[IPT] Darwin Core Star Schema

Quentin Groom quentin.groom at plantentuinmeise.be
Wed Nov 11 20:48:44 CET 2015


Thanks Kyle, that's all useful information.
Regards
Quentin



Dr. Quentin Groom
(Botany and Information Technology)

Botanic Garden Meise
Domein van Bouchout
B-1860 Meise
Belgium

ORCID: 0000-0002-0596-5376

Landline; +32 (0) 226 009 20 ext. 364
FAX:      +32 (0) 226 009 45

E-mail:     quentin.groom at plantentuinmeise.be
Skype name: qgroom
Website:    www.botanicgarden.be


On 11 November 2015 at 19:12, Kyle Braak <kbraak at gbif.org> wrote:

> Dear Quentin,
>
> Thank you for your feedback.
>
> I answer your questions inline below.
>
> Best regards,
>
> Kyle
>
> On 11 Nov 2015, at 17:10, Quentin Groom <quentin.groom at plantentuinmeise.be>
> wrote:
>
> Having now experimented a little.
>
> I've had most success with a completely flat file
>
> The validator works OK except for the following 3 errors, which are
> presumably due to the recent changes to Darwin Core.
>
>    - Unknown term
>
>    http://rs.tdwg.org/dwc/terms/organismQuantity
>
>     mapped to column 9
>    - Unknown term
>
>    http://purl.org/dc/terms/license
>
>     mapped to column 16
>    - Unknown term
>
>    http://rs.tdwg.org/dwc/terms/organismQuantityType
>
>     mapped to column 8
>
>
> Exactly right.
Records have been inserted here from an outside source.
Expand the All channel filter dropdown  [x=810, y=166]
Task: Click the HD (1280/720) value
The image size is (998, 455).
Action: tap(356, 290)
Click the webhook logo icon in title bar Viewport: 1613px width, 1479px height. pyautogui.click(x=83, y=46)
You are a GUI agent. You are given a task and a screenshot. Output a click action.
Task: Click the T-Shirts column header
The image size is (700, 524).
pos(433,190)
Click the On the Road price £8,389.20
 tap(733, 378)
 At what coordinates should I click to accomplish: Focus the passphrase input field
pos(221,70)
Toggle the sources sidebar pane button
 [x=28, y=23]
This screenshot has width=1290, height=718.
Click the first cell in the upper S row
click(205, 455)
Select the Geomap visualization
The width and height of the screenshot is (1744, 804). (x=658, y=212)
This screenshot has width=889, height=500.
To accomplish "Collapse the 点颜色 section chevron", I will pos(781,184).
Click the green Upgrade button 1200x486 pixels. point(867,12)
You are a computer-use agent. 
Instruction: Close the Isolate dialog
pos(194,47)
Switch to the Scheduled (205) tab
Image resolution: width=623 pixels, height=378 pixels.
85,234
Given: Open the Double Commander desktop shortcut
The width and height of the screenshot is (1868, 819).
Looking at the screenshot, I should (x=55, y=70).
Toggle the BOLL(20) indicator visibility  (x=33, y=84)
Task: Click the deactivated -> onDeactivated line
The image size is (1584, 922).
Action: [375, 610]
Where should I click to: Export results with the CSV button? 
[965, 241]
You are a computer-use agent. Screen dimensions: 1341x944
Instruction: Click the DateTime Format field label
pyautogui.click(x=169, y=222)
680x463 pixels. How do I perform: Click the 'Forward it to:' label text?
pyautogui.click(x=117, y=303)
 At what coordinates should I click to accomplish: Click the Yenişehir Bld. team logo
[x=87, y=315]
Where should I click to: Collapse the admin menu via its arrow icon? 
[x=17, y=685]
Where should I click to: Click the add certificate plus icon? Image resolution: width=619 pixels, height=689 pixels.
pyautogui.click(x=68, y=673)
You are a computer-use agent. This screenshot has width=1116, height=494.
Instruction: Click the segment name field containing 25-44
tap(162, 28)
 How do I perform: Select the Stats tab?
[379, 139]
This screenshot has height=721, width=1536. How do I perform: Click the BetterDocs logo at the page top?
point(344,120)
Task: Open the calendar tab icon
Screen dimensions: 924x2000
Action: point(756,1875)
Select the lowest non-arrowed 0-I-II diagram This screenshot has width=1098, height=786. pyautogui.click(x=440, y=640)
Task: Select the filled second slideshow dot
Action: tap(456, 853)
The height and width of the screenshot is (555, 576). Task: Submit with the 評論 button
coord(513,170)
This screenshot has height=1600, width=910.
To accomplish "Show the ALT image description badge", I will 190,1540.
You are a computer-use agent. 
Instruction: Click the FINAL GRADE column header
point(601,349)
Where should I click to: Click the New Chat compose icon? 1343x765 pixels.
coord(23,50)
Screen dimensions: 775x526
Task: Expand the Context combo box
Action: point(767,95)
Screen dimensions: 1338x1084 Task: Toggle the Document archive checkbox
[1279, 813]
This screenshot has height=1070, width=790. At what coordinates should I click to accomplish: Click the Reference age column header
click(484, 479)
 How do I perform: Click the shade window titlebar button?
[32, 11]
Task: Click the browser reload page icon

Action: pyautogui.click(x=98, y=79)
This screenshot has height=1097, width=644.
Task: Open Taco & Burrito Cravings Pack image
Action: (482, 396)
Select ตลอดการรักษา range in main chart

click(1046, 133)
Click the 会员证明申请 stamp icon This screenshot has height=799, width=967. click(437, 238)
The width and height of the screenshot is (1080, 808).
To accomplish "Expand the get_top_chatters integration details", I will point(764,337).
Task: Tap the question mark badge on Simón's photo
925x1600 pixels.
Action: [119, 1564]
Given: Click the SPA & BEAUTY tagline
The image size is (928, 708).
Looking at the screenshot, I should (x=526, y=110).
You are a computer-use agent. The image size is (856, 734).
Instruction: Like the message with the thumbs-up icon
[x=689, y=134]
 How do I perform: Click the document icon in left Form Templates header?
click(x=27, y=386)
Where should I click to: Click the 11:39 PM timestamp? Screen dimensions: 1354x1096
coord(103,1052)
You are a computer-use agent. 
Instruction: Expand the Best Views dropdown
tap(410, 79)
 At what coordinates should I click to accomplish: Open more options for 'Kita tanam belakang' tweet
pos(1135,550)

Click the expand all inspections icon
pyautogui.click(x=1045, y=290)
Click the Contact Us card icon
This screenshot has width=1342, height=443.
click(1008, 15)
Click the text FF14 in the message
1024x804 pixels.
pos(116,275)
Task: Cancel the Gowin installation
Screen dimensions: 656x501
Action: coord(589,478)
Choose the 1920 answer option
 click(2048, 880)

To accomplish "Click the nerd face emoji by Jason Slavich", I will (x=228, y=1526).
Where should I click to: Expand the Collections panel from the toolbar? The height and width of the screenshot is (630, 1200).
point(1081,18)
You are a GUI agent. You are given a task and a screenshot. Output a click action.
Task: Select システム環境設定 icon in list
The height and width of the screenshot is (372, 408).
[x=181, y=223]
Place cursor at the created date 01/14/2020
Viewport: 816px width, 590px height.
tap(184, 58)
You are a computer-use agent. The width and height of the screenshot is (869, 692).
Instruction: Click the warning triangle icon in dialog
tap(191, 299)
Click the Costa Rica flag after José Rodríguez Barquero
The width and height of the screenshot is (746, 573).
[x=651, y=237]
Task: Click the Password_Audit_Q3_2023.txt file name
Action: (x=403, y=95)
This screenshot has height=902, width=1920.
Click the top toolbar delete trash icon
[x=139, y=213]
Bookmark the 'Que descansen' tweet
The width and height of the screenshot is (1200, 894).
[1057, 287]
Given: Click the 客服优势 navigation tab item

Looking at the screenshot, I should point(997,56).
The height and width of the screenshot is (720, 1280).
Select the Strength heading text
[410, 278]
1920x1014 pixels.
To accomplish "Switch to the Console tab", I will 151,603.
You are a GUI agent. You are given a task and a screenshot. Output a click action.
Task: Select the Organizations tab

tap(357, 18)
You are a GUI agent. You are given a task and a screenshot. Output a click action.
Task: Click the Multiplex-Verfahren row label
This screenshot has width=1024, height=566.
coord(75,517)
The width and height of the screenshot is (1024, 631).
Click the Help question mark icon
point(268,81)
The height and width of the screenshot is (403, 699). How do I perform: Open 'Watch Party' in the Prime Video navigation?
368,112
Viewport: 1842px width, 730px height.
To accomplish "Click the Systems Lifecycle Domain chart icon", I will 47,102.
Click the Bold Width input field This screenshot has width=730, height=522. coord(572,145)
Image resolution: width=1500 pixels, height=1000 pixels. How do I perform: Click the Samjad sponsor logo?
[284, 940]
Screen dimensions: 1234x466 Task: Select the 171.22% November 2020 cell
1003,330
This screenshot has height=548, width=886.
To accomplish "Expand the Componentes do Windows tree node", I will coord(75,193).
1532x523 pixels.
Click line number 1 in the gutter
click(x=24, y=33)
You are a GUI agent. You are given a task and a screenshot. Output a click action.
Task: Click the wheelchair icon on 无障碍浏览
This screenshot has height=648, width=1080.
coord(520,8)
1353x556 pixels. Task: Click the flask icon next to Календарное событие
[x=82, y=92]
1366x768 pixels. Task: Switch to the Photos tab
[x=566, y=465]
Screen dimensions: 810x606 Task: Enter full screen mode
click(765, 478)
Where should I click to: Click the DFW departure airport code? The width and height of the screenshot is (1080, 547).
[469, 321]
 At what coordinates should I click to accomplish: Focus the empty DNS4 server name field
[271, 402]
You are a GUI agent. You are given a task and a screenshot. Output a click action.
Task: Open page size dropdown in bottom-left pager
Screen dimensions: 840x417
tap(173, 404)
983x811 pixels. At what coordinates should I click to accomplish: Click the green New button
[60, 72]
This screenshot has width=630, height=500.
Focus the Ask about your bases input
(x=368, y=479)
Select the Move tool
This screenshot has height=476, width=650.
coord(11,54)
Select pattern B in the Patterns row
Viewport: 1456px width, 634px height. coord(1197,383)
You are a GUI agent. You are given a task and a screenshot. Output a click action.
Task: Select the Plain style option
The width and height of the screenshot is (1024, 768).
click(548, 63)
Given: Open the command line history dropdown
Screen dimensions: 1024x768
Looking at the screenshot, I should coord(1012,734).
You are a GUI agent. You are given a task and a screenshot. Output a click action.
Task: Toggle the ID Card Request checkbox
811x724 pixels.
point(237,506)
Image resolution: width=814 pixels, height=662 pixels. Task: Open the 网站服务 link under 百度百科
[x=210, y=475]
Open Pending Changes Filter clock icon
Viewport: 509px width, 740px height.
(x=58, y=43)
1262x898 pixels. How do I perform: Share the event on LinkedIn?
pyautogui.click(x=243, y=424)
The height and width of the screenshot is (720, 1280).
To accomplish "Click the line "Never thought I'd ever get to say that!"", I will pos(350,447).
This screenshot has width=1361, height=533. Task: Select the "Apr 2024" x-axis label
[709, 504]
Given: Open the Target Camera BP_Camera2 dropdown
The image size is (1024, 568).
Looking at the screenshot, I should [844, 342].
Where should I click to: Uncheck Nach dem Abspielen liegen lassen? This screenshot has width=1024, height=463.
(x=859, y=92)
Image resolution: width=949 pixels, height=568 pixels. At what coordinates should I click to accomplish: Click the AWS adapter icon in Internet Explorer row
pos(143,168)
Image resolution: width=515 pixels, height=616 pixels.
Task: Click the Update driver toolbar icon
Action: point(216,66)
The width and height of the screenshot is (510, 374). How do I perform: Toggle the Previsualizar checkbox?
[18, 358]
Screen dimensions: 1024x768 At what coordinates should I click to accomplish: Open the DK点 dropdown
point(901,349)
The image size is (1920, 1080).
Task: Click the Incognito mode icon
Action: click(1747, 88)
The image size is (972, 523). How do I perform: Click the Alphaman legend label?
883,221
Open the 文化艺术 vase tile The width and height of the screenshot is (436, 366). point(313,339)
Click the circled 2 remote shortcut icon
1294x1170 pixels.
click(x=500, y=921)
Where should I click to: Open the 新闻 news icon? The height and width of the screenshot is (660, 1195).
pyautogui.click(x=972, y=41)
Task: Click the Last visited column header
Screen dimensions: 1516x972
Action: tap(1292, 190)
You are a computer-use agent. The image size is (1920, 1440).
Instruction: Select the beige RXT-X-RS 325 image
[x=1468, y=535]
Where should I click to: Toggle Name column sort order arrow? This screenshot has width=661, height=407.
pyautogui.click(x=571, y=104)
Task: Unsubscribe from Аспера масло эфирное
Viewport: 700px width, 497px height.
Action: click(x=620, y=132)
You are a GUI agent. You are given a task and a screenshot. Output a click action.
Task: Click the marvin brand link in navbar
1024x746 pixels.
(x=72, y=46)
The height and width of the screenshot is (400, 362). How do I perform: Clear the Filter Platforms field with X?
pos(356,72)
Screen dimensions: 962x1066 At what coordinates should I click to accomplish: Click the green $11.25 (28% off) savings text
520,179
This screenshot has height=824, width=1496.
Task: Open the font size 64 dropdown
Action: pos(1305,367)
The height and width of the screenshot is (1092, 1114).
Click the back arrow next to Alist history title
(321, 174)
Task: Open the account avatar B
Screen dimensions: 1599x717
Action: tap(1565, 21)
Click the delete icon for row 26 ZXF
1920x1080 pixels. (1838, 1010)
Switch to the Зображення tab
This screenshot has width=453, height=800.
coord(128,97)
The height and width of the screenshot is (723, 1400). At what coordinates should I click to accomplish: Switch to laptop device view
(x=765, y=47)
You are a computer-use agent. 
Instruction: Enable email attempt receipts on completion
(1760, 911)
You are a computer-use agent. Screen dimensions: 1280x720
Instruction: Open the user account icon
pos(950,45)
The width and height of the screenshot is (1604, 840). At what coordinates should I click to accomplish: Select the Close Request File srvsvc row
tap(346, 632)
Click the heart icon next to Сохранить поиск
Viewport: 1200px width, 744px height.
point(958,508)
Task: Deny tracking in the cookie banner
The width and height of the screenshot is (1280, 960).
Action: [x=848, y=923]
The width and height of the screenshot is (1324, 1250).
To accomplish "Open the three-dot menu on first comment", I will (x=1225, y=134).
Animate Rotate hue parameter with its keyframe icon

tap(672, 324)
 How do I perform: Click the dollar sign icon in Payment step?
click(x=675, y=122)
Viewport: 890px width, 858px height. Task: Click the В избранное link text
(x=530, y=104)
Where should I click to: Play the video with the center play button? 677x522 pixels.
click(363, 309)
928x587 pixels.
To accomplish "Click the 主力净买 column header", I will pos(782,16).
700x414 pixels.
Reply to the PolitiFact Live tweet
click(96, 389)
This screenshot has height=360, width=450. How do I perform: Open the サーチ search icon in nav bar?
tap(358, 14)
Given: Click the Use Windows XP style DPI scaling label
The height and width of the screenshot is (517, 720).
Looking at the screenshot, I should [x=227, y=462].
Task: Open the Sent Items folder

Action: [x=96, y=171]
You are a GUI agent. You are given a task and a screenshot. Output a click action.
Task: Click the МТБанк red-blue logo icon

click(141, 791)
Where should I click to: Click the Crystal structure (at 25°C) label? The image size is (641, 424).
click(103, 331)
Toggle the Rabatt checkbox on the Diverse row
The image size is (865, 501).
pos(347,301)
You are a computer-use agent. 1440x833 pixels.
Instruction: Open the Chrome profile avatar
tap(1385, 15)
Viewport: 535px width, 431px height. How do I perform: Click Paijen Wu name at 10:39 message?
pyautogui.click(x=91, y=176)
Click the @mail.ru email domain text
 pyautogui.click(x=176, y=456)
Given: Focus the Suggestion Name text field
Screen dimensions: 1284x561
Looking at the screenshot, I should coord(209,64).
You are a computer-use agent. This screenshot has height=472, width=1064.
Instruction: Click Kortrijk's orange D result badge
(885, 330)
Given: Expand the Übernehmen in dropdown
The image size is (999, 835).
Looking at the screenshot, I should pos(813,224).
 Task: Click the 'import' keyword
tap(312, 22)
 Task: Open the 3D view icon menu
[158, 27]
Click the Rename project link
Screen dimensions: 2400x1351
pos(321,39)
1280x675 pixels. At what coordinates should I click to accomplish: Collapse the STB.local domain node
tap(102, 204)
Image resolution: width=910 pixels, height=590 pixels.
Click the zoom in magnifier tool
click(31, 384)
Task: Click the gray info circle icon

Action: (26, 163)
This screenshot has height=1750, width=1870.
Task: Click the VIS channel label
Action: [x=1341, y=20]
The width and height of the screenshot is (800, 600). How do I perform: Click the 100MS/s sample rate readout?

The validator needs to be updated to work with the latest
> extension versions, which use the latest Darwin Core terms.
>
>
> The IPT also seems to accept a flat file and I can get all the fields
> mapped. However, I'm not clear why it shows zero records in this summary. A
> problem???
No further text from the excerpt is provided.